Throughout this blog, I will be using several public data sets to build out some examples. I particularly like the ones hosted by Exasol, which you can find here: Dataviz – Exasol. Simply sign-up for it, and you will receive an username and password via e-mail, which you can then use to connect with in Tableau, or in any other BI tools you prefer. You can even download the corresponding .tds files for most of the data sets, which will save you the trouble to define the joins and rename the fields in Tableau; another sign of how closely Exasol and Tableau are working together.
One reason why I like these data sets is because they are not just csv or text files, but the data is actually hosted on an Exasol instance. With the advent of database technologies like Exasol and Snowflake (and I expect Tableau’s own HyPer technology to become a competitor in this area), we will see users partly move away from generating extracts in Tableau, and instead they will connect live to these databases to leverage their speed and power. In fact, some of Tableau’s competitors are already fully committed to that strategy. Looker, for instance, doesn’t have any extract functionality at all; Looker only allows the end user to connect live to data sources.
I have been fortunate enough to work with an Exasol data warehouse in the past. Being able to build data sources on a live connection makes development and maintenance so much easier to manage. On the flip side, building live data sources requires a good amount of knowledge on data modelling and SQL. Traditionally, Tableau has focused more on the front-end user rather than the back-end. In that sense, it is different from Looker, which gives the developer more control over the actual coding (full disclosure: this is based on what I’ve seen so far, since I’ve never worked with Looker). Tableau, on the other hand, doesn’t readily allow custom coding, but rather Tableau translates its own internal functions into SQL. Therefore it becomes important to understand what Tableau is really doing in the back-end.

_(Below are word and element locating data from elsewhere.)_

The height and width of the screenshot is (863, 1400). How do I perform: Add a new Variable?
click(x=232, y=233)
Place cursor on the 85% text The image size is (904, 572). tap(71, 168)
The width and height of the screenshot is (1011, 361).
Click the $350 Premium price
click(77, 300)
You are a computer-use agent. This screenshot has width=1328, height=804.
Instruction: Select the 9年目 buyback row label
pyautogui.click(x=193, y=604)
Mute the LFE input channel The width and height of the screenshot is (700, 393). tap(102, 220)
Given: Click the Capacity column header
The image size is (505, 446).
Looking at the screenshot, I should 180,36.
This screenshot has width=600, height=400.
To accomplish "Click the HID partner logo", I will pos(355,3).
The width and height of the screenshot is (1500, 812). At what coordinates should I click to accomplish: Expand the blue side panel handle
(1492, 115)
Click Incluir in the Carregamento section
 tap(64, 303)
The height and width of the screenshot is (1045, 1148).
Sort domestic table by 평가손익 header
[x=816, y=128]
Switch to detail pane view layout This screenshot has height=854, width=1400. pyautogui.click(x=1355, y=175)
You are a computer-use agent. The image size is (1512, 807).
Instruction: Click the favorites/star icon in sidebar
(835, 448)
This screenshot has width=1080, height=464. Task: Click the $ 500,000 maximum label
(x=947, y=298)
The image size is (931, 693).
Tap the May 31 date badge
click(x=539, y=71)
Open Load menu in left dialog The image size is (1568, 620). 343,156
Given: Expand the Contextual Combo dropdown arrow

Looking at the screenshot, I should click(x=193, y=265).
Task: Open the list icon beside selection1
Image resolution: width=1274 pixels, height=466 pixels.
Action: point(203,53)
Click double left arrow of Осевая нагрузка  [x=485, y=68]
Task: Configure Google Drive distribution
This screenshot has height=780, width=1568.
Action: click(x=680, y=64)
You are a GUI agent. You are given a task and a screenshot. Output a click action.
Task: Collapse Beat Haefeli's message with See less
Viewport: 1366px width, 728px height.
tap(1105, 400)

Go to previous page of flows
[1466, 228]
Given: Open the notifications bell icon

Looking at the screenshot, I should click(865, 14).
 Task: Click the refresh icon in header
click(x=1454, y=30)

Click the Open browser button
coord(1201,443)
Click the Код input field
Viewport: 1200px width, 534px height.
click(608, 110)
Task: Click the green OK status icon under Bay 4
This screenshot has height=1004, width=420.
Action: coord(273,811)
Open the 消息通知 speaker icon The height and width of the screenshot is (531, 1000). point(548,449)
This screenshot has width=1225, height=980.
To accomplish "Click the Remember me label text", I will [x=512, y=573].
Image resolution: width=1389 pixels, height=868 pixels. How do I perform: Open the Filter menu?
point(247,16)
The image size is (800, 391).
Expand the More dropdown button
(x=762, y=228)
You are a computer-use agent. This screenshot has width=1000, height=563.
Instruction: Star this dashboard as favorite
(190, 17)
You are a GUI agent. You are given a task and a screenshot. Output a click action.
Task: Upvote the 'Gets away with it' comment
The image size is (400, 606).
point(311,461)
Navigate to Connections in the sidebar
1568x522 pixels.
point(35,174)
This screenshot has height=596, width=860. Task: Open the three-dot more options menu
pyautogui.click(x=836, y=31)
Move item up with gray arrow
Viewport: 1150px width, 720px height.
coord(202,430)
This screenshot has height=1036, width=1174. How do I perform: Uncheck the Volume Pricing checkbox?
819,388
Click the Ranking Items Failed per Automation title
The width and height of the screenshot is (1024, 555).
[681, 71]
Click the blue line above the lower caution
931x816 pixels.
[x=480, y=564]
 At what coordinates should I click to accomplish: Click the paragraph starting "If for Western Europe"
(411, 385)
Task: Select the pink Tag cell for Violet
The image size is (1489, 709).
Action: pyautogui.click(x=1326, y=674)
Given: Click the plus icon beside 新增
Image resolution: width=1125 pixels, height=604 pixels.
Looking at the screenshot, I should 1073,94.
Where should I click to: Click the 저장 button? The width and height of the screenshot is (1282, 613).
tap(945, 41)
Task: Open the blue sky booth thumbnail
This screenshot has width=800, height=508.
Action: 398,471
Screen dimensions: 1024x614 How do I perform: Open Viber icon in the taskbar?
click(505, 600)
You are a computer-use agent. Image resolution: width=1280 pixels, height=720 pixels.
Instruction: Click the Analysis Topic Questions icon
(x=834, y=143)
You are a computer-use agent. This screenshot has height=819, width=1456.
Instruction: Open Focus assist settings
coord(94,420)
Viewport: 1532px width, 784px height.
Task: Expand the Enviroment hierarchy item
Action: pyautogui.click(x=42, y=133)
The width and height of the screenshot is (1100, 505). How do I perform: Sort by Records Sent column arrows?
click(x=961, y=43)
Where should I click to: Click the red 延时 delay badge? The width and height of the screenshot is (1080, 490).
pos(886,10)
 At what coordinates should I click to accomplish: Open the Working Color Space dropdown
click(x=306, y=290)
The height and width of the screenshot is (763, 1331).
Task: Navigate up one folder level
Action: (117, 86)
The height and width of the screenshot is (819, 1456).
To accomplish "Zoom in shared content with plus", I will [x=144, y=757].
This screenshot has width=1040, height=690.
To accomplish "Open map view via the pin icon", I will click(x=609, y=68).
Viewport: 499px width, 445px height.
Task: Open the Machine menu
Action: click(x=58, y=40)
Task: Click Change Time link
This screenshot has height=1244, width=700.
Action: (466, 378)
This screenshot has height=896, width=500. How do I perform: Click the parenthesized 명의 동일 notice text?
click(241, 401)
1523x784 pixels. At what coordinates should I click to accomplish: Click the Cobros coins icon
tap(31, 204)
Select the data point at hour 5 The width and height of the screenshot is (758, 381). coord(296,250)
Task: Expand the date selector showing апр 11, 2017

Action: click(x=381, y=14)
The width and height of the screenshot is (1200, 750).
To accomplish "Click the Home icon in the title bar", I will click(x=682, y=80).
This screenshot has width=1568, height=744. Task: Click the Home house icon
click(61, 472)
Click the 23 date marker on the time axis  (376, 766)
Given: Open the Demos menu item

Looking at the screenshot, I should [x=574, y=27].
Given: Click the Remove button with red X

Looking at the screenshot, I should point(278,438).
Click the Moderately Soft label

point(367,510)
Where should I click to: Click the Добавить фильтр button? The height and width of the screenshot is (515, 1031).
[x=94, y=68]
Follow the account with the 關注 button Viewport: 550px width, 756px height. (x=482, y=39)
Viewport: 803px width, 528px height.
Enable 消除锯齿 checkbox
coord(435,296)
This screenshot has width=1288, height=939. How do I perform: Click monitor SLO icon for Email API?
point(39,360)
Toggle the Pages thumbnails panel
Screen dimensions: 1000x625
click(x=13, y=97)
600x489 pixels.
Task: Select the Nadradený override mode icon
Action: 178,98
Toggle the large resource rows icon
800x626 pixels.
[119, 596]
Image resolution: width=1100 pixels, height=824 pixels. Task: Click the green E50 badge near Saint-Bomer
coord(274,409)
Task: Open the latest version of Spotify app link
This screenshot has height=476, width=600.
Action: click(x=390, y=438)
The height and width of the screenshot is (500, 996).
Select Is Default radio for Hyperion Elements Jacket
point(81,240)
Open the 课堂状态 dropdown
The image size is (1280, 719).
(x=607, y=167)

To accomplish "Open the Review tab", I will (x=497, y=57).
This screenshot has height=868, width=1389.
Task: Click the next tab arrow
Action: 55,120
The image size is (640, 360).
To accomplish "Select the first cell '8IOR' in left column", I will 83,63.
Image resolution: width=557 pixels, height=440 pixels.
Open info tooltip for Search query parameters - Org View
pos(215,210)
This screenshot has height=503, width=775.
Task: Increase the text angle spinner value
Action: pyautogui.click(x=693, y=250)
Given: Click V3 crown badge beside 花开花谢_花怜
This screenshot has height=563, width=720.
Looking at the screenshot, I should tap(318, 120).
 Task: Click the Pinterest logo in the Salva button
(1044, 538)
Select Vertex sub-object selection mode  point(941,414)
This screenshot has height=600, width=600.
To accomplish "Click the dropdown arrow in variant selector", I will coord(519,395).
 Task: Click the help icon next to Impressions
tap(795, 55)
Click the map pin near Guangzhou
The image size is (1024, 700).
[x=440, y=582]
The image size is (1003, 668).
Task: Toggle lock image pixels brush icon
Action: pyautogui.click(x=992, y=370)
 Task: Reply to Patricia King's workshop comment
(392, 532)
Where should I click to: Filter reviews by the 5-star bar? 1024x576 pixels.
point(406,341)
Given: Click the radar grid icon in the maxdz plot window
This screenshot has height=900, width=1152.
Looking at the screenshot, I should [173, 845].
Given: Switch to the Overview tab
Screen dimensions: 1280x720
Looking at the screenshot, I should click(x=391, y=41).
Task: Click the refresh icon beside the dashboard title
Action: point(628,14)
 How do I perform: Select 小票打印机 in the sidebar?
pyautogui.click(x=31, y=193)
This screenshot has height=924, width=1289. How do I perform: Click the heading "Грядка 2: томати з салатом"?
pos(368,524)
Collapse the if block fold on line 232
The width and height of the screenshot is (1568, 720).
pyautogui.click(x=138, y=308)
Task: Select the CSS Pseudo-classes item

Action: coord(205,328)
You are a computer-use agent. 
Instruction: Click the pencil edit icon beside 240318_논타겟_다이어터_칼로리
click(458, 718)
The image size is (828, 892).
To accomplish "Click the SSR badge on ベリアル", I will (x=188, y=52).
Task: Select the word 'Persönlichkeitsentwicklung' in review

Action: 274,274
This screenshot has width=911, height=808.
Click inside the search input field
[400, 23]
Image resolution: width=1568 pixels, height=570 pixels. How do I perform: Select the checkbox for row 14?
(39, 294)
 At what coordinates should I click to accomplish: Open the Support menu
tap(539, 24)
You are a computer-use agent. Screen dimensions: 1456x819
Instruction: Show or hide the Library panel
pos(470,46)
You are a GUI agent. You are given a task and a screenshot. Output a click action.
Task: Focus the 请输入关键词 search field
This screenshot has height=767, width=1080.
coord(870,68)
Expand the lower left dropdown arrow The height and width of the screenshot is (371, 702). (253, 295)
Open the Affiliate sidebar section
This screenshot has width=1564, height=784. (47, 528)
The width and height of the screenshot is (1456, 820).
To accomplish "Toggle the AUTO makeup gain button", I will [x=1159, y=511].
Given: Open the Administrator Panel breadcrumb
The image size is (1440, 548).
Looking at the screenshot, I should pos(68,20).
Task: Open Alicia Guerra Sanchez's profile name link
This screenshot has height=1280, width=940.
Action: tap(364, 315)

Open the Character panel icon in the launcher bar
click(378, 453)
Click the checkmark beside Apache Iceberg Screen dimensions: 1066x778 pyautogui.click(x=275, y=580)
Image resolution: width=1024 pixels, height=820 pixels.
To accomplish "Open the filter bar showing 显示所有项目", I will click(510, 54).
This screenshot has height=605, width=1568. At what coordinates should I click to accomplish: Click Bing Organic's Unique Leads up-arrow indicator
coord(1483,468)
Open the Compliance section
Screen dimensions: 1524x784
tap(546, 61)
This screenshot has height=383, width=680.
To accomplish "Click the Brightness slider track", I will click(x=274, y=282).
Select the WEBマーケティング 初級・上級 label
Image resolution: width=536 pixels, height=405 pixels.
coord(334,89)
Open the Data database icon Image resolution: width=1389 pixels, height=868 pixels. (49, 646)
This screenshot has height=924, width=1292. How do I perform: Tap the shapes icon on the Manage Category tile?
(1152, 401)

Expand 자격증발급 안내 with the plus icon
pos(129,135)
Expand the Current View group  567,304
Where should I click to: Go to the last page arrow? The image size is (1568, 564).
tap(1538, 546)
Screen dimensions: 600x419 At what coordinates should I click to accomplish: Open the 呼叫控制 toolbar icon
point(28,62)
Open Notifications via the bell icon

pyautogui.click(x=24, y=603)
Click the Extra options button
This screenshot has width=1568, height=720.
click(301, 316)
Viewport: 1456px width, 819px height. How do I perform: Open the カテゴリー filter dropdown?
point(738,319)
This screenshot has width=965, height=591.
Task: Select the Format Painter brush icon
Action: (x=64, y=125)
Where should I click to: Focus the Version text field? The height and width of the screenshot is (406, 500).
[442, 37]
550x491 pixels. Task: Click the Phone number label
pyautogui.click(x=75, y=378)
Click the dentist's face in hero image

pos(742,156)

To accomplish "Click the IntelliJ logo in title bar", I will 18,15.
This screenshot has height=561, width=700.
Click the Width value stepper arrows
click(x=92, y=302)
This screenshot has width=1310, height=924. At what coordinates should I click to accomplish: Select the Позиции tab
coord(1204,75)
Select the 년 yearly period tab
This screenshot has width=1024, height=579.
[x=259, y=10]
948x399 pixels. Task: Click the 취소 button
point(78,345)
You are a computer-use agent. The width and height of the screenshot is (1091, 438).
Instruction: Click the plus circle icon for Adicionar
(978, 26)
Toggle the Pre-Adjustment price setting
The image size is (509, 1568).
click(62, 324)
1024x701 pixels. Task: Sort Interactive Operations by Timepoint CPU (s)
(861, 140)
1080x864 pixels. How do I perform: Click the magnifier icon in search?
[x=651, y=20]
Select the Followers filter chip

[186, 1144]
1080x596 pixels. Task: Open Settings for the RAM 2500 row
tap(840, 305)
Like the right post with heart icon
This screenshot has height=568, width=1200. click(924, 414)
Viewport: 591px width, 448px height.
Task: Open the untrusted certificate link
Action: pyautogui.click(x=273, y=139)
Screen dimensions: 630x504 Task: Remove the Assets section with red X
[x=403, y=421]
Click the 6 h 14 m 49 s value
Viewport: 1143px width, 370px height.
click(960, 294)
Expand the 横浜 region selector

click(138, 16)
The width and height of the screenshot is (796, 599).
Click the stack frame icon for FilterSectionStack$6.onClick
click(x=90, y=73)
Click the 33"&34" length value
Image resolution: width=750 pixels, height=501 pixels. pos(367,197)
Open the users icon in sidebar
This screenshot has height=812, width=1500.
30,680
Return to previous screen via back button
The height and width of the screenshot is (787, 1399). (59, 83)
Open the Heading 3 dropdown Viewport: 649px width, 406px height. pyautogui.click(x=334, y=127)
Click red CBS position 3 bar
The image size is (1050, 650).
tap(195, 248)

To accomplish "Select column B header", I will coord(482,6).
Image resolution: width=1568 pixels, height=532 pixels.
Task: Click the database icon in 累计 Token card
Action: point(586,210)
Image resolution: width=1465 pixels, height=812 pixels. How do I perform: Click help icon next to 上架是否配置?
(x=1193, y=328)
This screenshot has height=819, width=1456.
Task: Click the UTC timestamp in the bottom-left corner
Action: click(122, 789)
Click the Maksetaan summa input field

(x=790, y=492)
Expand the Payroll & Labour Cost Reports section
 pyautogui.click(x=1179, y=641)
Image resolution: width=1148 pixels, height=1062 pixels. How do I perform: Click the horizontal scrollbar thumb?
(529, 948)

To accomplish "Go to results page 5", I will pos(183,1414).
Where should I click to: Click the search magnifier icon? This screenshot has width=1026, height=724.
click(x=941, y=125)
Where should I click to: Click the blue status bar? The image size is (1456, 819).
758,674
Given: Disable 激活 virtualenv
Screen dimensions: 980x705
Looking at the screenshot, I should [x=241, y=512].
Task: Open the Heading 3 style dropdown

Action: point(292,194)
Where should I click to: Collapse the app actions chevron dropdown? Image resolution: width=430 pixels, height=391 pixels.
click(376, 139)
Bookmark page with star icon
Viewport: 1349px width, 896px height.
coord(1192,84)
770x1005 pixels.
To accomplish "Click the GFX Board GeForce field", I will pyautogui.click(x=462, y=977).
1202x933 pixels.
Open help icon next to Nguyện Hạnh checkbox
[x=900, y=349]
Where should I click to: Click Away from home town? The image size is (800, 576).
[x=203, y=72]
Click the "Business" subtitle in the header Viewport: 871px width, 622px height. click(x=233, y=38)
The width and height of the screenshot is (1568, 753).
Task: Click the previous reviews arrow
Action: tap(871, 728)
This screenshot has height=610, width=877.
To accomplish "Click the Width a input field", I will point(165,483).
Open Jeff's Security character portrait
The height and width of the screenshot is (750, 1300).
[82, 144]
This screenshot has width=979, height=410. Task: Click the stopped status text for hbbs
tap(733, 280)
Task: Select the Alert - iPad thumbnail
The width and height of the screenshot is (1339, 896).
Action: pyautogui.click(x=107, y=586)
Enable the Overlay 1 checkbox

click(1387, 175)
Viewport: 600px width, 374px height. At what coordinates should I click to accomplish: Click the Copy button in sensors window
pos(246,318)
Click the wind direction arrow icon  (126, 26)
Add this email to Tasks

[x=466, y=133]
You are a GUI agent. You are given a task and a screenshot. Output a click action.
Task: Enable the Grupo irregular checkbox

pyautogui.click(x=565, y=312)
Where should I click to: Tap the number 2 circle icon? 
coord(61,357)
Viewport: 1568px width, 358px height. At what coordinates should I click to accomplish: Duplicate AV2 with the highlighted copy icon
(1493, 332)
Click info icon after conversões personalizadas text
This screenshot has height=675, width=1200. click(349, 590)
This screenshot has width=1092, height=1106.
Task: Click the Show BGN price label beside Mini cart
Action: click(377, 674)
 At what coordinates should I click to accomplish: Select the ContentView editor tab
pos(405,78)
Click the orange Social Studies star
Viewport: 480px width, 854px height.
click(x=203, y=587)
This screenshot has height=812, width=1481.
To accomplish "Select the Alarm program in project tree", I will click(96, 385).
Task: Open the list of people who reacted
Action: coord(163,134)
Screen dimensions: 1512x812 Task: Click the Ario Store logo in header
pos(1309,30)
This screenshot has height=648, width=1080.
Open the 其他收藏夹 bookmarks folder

What SQL does Tableau write when you use a level-of-detail calculation? What about a set? How do they differ from a table calculation? And how do these queries perform in certain situations? These are the types of questions you’ll find yourself answering when developing and maintaining live connection data sources.
Which brings me to another reason why I like using the Exasol public data sets: Exasol also provides you access to the user views in the
EXA_STATISTICS schema, where you can track the execution plans of the queries you’ve run. For example, this is the type of information you can retrieve when you run the query
SELECT COUNT(*) FROM CHICAGO_TAXI.TAXI_TRIPS
So Exasol first scans the entire
TAXT_TRIPS table (0.008 sec), then aggregates the data into a single row (0.003 sec). We’ll explore the execution plans in more detail when we go a bit more in-depth on dashboard performance.
However: not all databases are created equally. Just because one query performs better than another query in Exasol, doesn’t mean these queries will behave the same way in another database. Therefore, it is likely I will sometimes use other databases to build my examples, such as Snowflake, Bigquery or even PostgreSQL, but we’ll tackle that when that happens.